Mas's jaw tightened. "I'm as good as—"
"You should've checked with me." She would've said no out of pride, but now she didn't have to handle Ken's addiction by herself.
"I texted you," he said.
"Whatever." She turned her back to him. She was angry. But not at Mas. She was angry at Ken, angry that she had let him convince her to go back in. But, no, not even that was completely true. If she were honest with herself, she'd admit that she was angry at herself, for letting herself feel those black feelings again, after having quit competitive gaming years ago.
He laid his hand on her shoulder and turned her around. "Your neck's bleeding."
She touched her neck. Her fingertips came away red. "I guess Ken was right, the helmet doesn't fit right." But the helmet she had worn was the new one.
"I'll get my firstaid kit in the car," he said.
She hugged him. "Thanks for coming."
"Uh, sure," he said and patted her shoulder with his good arm. In a cast, his right arm hung down by his side. "Anything for you, I mean we are basically family, right?"
She looked up at him. Mas and Audrey, Ken and herself, and their kids did almost everything together. Vacations, schools, camping. "I shouldn't have said that. I'm proud to have you as a friend. I don't know what I would've done, what Hayden would've done, if Ken had died."
"Ha! Couldn't let my boss die, there'd be no one to take the blame when things went wrong. But it was all for nought. Now I have to blame myself."

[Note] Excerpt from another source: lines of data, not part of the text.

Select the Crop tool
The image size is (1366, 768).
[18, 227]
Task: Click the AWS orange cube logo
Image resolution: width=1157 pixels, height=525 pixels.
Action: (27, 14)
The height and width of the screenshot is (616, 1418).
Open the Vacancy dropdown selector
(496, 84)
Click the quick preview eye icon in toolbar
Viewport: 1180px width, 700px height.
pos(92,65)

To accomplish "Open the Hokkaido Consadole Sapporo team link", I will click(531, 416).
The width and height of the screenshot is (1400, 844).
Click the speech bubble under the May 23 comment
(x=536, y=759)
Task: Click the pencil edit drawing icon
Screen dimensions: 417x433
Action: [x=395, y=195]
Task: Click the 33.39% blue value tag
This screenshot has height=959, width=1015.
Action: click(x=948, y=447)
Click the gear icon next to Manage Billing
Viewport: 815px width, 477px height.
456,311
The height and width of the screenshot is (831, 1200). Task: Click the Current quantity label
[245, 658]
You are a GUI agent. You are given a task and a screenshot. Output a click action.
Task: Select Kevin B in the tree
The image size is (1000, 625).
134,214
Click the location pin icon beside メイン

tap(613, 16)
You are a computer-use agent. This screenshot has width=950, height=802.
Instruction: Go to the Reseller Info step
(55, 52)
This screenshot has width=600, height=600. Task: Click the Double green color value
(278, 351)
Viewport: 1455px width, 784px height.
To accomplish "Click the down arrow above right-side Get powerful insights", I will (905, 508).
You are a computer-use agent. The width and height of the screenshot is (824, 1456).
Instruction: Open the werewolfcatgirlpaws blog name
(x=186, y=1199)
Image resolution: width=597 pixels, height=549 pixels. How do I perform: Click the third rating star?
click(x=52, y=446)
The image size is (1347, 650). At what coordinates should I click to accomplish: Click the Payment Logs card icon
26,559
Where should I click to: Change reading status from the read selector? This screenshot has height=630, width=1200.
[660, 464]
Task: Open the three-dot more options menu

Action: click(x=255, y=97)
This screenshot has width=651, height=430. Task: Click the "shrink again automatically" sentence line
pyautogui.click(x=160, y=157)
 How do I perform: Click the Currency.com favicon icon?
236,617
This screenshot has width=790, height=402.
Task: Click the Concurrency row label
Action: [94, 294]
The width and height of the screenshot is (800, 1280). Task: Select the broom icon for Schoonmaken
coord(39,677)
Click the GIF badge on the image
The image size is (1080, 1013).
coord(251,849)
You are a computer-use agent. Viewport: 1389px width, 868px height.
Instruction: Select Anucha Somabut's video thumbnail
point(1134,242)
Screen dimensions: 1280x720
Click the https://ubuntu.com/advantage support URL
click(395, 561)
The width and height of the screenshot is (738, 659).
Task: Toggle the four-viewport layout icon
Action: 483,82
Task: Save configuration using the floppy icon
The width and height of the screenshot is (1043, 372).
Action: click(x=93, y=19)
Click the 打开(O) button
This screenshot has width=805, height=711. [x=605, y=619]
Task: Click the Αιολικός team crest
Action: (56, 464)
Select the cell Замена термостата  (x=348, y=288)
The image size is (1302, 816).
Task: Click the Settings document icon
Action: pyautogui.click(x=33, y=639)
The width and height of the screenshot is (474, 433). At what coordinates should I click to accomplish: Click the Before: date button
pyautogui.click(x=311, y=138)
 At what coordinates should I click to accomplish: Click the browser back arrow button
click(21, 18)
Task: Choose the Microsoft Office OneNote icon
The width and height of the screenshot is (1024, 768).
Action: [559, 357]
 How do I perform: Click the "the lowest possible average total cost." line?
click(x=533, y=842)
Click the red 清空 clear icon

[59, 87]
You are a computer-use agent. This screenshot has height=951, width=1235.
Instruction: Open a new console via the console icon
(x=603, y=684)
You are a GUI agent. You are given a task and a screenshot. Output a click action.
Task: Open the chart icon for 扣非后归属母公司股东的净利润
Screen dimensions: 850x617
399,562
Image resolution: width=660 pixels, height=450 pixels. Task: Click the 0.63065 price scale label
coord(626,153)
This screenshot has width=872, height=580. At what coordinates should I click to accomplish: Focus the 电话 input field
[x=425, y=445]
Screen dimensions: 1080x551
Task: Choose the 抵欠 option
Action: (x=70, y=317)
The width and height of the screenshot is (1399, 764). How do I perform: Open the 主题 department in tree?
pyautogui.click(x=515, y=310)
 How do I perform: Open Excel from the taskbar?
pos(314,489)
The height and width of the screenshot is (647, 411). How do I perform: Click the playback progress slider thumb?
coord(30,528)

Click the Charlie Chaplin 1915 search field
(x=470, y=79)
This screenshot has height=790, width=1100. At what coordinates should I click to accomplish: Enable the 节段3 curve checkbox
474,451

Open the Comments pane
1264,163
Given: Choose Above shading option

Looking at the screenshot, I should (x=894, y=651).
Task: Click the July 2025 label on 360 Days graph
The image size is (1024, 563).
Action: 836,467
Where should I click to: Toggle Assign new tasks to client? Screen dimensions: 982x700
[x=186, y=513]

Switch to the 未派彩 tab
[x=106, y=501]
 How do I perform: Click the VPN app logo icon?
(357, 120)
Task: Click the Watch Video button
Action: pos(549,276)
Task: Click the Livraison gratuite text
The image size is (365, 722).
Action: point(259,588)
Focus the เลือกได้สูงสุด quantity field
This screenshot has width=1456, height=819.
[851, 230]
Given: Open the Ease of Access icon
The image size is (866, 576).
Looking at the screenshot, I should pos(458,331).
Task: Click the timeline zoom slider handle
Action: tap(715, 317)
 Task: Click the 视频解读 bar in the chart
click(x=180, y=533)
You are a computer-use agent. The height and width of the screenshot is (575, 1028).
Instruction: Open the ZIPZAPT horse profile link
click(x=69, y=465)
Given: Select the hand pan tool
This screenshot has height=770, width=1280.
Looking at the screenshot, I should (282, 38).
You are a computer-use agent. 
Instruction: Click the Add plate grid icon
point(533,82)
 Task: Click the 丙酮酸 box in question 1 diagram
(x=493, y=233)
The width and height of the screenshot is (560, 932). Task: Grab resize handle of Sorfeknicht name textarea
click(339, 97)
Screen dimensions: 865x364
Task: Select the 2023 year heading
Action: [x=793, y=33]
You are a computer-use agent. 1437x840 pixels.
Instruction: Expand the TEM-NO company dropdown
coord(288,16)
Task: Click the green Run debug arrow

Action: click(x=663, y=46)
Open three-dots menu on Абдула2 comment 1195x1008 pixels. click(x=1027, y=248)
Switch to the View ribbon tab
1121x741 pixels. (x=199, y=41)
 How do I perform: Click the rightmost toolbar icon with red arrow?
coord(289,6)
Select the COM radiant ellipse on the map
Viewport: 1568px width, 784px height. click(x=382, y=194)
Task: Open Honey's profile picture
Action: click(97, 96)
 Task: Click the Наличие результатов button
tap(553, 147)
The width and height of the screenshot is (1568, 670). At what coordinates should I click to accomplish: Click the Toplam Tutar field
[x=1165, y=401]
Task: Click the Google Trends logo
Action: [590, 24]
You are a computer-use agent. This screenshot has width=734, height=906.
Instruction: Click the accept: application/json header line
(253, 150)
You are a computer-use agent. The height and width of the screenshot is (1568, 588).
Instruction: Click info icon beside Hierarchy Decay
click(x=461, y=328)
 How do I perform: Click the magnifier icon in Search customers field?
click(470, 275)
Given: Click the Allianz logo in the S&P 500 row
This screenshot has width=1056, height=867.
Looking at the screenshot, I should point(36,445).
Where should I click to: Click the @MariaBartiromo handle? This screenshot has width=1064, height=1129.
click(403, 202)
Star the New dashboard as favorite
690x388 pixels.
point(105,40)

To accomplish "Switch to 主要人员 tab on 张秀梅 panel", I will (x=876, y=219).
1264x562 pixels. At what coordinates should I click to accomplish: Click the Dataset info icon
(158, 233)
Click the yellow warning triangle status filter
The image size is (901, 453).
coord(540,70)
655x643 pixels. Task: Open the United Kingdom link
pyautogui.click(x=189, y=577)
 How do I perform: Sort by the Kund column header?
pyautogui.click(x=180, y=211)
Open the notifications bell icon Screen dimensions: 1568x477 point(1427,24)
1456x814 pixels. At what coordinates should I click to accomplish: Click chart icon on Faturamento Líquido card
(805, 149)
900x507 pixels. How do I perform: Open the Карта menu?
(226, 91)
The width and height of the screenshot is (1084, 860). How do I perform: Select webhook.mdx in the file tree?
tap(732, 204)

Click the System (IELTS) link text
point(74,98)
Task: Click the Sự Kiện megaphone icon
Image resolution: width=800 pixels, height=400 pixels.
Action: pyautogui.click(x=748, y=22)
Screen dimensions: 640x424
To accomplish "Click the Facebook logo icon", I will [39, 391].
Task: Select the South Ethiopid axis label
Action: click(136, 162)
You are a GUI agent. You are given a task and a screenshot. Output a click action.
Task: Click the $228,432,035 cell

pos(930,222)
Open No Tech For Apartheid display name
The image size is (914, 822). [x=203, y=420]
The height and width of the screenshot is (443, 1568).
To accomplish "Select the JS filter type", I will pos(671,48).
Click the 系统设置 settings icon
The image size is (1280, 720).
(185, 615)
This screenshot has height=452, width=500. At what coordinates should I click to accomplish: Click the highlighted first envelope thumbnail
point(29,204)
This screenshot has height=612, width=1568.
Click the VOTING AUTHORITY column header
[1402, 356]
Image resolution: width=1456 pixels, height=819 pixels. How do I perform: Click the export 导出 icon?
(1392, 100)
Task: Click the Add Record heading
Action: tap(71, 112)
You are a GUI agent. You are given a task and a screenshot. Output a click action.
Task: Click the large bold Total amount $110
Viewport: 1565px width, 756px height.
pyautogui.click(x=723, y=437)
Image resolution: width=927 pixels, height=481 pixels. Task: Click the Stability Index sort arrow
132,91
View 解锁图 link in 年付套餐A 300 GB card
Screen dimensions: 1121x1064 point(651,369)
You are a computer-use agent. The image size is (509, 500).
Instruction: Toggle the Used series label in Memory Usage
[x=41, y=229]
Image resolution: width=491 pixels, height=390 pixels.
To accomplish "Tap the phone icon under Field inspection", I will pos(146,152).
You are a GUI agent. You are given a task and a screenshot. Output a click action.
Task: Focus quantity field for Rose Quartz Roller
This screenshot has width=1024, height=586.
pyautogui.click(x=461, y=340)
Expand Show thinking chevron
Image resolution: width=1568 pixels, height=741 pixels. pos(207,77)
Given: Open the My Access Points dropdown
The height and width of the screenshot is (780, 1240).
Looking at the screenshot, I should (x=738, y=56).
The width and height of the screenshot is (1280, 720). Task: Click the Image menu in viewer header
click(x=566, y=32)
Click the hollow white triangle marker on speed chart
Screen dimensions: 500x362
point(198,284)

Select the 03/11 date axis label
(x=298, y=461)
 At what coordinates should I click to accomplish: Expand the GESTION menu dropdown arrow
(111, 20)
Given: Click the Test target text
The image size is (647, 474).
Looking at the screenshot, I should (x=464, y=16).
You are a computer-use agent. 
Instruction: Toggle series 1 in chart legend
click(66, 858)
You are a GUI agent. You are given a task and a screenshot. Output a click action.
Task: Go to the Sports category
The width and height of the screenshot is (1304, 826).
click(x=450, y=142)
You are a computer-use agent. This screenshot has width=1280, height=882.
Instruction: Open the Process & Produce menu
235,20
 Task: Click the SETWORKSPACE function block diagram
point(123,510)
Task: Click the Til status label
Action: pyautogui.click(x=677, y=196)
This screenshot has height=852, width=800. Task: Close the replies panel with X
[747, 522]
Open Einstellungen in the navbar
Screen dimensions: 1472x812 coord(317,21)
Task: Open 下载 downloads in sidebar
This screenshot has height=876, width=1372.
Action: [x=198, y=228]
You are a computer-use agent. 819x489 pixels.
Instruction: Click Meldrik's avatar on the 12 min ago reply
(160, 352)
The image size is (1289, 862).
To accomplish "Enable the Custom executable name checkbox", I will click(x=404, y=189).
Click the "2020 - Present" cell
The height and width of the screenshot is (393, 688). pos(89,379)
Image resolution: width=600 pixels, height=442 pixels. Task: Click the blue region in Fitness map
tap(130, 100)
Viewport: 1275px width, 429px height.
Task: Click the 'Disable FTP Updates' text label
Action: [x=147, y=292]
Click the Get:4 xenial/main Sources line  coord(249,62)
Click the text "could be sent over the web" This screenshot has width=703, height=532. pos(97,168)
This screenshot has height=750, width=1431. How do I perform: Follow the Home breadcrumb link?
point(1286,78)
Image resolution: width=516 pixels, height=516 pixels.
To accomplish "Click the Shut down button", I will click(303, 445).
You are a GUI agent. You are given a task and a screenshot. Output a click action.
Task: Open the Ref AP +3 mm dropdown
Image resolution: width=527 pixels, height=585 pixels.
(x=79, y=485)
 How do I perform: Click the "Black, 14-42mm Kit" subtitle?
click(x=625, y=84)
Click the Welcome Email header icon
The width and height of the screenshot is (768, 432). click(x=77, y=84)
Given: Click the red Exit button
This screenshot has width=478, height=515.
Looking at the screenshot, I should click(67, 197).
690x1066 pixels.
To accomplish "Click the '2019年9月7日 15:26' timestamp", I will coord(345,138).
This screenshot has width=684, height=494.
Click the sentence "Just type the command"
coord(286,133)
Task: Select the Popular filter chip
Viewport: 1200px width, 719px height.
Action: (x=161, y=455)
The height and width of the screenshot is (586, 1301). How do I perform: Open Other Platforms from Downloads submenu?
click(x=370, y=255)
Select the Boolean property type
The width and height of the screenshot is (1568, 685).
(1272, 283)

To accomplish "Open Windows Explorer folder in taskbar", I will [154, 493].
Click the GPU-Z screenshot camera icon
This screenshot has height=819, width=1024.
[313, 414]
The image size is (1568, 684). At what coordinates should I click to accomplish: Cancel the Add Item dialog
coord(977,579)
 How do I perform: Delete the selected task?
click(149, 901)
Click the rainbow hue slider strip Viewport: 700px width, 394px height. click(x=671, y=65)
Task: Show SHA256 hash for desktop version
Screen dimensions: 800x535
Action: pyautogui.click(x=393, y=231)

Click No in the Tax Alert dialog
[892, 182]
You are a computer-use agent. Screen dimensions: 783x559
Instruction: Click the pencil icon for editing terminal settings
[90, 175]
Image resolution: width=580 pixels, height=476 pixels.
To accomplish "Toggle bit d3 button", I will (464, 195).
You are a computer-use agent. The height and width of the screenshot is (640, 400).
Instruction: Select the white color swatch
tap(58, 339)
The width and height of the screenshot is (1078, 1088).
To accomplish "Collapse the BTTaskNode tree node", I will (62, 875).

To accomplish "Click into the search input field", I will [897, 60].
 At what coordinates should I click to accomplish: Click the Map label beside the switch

Chie stepped back and punched him. "That's not what I meant. Audrey is so lucky to have someone rock solid like you."
He looked away. "Oh right, well, the domestic front isn't always rosy—lately more like guns and roses." He laughed. "But, yeah, we make it work."
With a wakizashi bokken in one hand and wearing the helmet, Ken stumbled out of the bedroom. He was all suited up. Sobbing, Hayden clung onto Ken's leg. "Dad, don't! You said we're going home."
"Just wanna test the defect your mom found so I can send them a bug report. One hour," Ken said through the helmet.
"Hayden!" Chie ran over and tried to pull Hayden off of Ken, but he hung on for dear life. She avoided touching the skin of the websuit. It shone with a gloss as though coated with alien saliva.
"Hayden..." she said. "We—we'll stay here until Dad's done and we'll all leave together, okay?"
Ken pushed his helmet up until he eyes peeked out from under the edge. "That's right!" He smiled and patted Hayden's head.
She glared at Ken and then lifted her eyebrows at Mas.
"Thirty minutes, that's it," Mas said. "Or else..."
"I'll pull the plug," Chie said.
"Yeah, yeah, no problem, I'll be back lickety-split," Ken said, slipped the bokken into his belt, unzipped the zipper on one side of the sphere, and walked in.